Once upon a time teleworking was the future that would free us from the yoke of
office life. Armed with phone, computer and internet connection, human
potential would blossom in the comfort of our own homes.
It makes sense. Why travel for hours a day to a central location when you can
roll out of bed and start working from your kitchen table with none of the
hassle and environmental damage that commuting entails?
Home working is certainly on the rise. A survey of firms by the Confederation
of British Industry showed that the number offering at least some teleworking
rose from 14% in 2006 to 46% in 2008. Figures later this month are expected to
show the trend continuing.
British Telecom was one of the pioneers. It began a telework scheme in 1986,
and now has 15,000 homeworkers out of 92,000 employees. The company argues that
homeworkers save it an average of 6,000 a year each, are 20% more productive
and take fewer sick days.
UK - Telework by numbers
(June - September 2010, ONS)

## WRITTEN INSTRUCTION 1
List every organization named in the teleworking passage.
## WRITTEN INSTRUCTION 2
According to the teleworking passage, what year did British Telecom start its telework scheme?
## WRITTEN INSTRUCTION 3
Write the next part of the teleworking passage, starting after its final line.

## ROWS
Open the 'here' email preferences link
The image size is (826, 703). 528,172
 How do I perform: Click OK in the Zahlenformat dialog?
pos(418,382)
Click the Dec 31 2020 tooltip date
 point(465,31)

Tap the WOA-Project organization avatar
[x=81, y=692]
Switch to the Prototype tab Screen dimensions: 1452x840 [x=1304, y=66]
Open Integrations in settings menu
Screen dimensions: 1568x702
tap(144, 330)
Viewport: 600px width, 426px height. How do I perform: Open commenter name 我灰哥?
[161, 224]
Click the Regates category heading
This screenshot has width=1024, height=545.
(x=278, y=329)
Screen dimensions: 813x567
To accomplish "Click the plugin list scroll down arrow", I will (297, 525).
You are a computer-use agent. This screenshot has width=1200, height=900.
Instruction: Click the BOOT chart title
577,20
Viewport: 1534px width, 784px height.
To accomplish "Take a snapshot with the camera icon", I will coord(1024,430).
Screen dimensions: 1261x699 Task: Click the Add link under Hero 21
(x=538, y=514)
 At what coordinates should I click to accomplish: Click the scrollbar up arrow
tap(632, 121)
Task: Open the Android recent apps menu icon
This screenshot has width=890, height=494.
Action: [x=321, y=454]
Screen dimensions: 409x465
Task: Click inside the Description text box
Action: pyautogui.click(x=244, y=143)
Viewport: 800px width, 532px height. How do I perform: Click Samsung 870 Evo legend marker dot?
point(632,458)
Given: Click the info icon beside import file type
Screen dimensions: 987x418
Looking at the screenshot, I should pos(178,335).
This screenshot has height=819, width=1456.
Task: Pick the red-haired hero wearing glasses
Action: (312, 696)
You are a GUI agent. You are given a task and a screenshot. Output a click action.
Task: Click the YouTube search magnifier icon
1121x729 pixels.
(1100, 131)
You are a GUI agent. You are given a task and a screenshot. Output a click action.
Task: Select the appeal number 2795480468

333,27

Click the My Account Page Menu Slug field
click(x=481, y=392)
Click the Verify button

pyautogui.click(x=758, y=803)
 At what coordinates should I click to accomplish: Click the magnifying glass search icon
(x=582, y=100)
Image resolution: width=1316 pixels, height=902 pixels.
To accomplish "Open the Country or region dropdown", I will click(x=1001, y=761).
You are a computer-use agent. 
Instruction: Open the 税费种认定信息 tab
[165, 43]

## RESPONSE 1
Confederation of British Industry, British Telecom, ONS

## RESPONSE 2
1986

## RESPONSE 3
At HSBC 15,000 out of the bank's 35,000 staff in the UK have the ability to
work from home. But that is still less than half the workforce and figures deal
only with the means to work from home, they do not indicate full-time home
working.
But why isn't there even more working from home?
Home working doesn't suit all jobs or sectors. There are some sectors of the UK
economy where teleworking is impossible - retailers, manufacturers and City
traders are among those where most people have to be at the workplace. In
theory, call centres could allow staff to work from home. In practice, the cost
of linking secure databases to thousands of houses stands as a considerable
obstacle.
Graphic showing commuting time
It's a balance, says HSBC spokesman Mark Hemingway. "Cashiers have to be in the
branch and we need staff in call centres. But for all the admin work we do
actively organise it so that people can work from home." It may involve giving
them a laptop, remote working technology or a phone with e-mail but the rewards
for the firm are higher productivity, low absenteeism and better staff
retention, he says.
Successive governments have pressed employers to bring in more flexible
working, which can involve home working. Workers who are carers or parents
already have the right to ask their employer for flexible working, although
employers are not required to agree to it. The government plans to extend this
right to ask to all workers during this parliament, to the annoyance of some
employers.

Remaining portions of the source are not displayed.